All of the records must be set down again word for word.

==================================================

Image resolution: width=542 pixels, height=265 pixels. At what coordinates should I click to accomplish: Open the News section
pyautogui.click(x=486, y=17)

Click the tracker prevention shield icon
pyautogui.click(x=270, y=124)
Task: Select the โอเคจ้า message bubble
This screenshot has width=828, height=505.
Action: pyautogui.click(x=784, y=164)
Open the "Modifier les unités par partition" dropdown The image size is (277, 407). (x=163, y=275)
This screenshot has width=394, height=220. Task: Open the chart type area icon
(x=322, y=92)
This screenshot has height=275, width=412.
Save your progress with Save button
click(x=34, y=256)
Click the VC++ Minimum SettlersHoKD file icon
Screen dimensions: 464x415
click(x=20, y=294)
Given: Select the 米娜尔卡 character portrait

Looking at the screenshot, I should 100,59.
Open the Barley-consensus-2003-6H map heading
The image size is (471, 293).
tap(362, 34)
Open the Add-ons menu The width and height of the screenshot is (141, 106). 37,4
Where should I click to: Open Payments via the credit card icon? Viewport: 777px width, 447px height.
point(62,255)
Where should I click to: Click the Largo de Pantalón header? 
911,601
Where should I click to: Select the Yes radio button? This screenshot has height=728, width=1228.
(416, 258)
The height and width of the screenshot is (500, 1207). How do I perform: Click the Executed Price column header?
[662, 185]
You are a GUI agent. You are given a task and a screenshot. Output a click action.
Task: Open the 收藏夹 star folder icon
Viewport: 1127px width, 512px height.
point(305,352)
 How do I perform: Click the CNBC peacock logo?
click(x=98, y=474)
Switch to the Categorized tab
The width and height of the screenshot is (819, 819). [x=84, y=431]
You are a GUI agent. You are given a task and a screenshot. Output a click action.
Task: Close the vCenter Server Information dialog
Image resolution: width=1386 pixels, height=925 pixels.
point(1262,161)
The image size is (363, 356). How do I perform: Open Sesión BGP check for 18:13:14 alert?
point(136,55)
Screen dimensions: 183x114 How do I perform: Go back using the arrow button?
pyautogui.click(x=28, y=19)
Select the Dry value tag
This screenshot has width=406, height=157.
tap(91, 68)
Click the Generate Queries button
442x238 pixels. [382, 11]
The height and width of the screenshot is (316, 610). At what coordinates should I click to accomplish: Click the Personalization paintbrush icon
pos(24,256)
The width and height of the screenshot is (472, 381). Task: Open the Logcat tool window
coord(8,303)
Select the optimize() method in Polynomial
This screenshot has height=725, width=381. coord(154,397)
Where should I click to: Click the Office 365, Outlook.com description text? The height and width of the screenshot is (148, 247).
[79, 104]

==================================================

• Answer area:
Image resolution: width=542 pixels, height=265 pixels. At what coordinates should I click to accomplish: Open the News section
pyautogui.click(x=486, y=17)

Click the tracker prevention shield icon
pyautogui.click(x=270, y=124)
Task: Select the โอเคจ้า message bubble
This screenshot has width=828, height=505.
Action: pyautogui.click(x=784, y=164)
Open the "Modifier les unités par partition" dropdown The image size is (277, 407). (x=163, y=275)
This screenshot has width=394, height=220. Task: Open the chart type area icon
(x=322, y=92)
This screenshot has height=275, width=412.
Save your progress with Save button
click(x=34, y=256)
Click the VC++ Minimum SettlersHoKD file icon
Screen dimensions: 464x415
click(x=20, y=294)
Given: Select the 米娜尔卡 character portrait

Looking at the screenshot, I should 100,59.
Open the Barley-consensus-2003-6H map heading
The image size is (471, 293).
tap(362, 34)
Open the Add-ons menu The width and height of the screenshot is (141, 106). 37,4
Where should I click to: Open Payments via the credit card icon? Viewport: 777px width, 447px height.
point(62,255)
Where should I click to: Click the Largo de Pantalón header? 
911,601
Where should I click to: Select the Yes radio button? This screenshot has height=728, width=1228.
(416, 258)
The height and width of the screenshot is (500, 1207). How do I perform: Click the Executed Price column header?
[662, 185]
You are a GUI agent. You are given a task and a screenshot. Output a click action.
Task: Open the 收藏夹 star folder icon
Viewport: 1127px width, 512px height.
point(305,352)
 How do I perform: Click the CNBC peacock logo?
click(x=98, y=474)
Switch to the Categorized tab
The width and height of the screenshot is (819, 819). [x=84, y=431]
You are a GUI agent. You are given a task and a screenshot. Output a click action.
Task: Close the vCenter Server Information dialog
Image resolution: width=1386 pixels, height=925 pixels.
point(1262,161)
The image size is (363, 356). How do I perform: Open Sesión BGP check for 18:13:14 alert?
point(136,55)
Screen dimensions: 183x114 How do I perform: Go back using the arrow button?
pyautogui.click(x=28, y=19)
Select the Dry value tag
This screenshot has width=406, height=157.
tap(91, 68)
Click the Generate Queries button
442x238 pixels. [382, 11]
The height and width of the screenshot is (316, 610). At what coordinates should I click to accomplish: Click the Personalization paintbrush icon
pos(24,256)
The width and height of the screenshot is (472, 381). Task: Open the Logcat tool window
coord(8,303)
Select the optimize() method in Polynomial
This screenshot has height=725, width=381. coord(154,397)
Where should I click to: Click the Office 365, Outlook.com description text? The height and width of the screenshot is (148, 247).
[79, 104]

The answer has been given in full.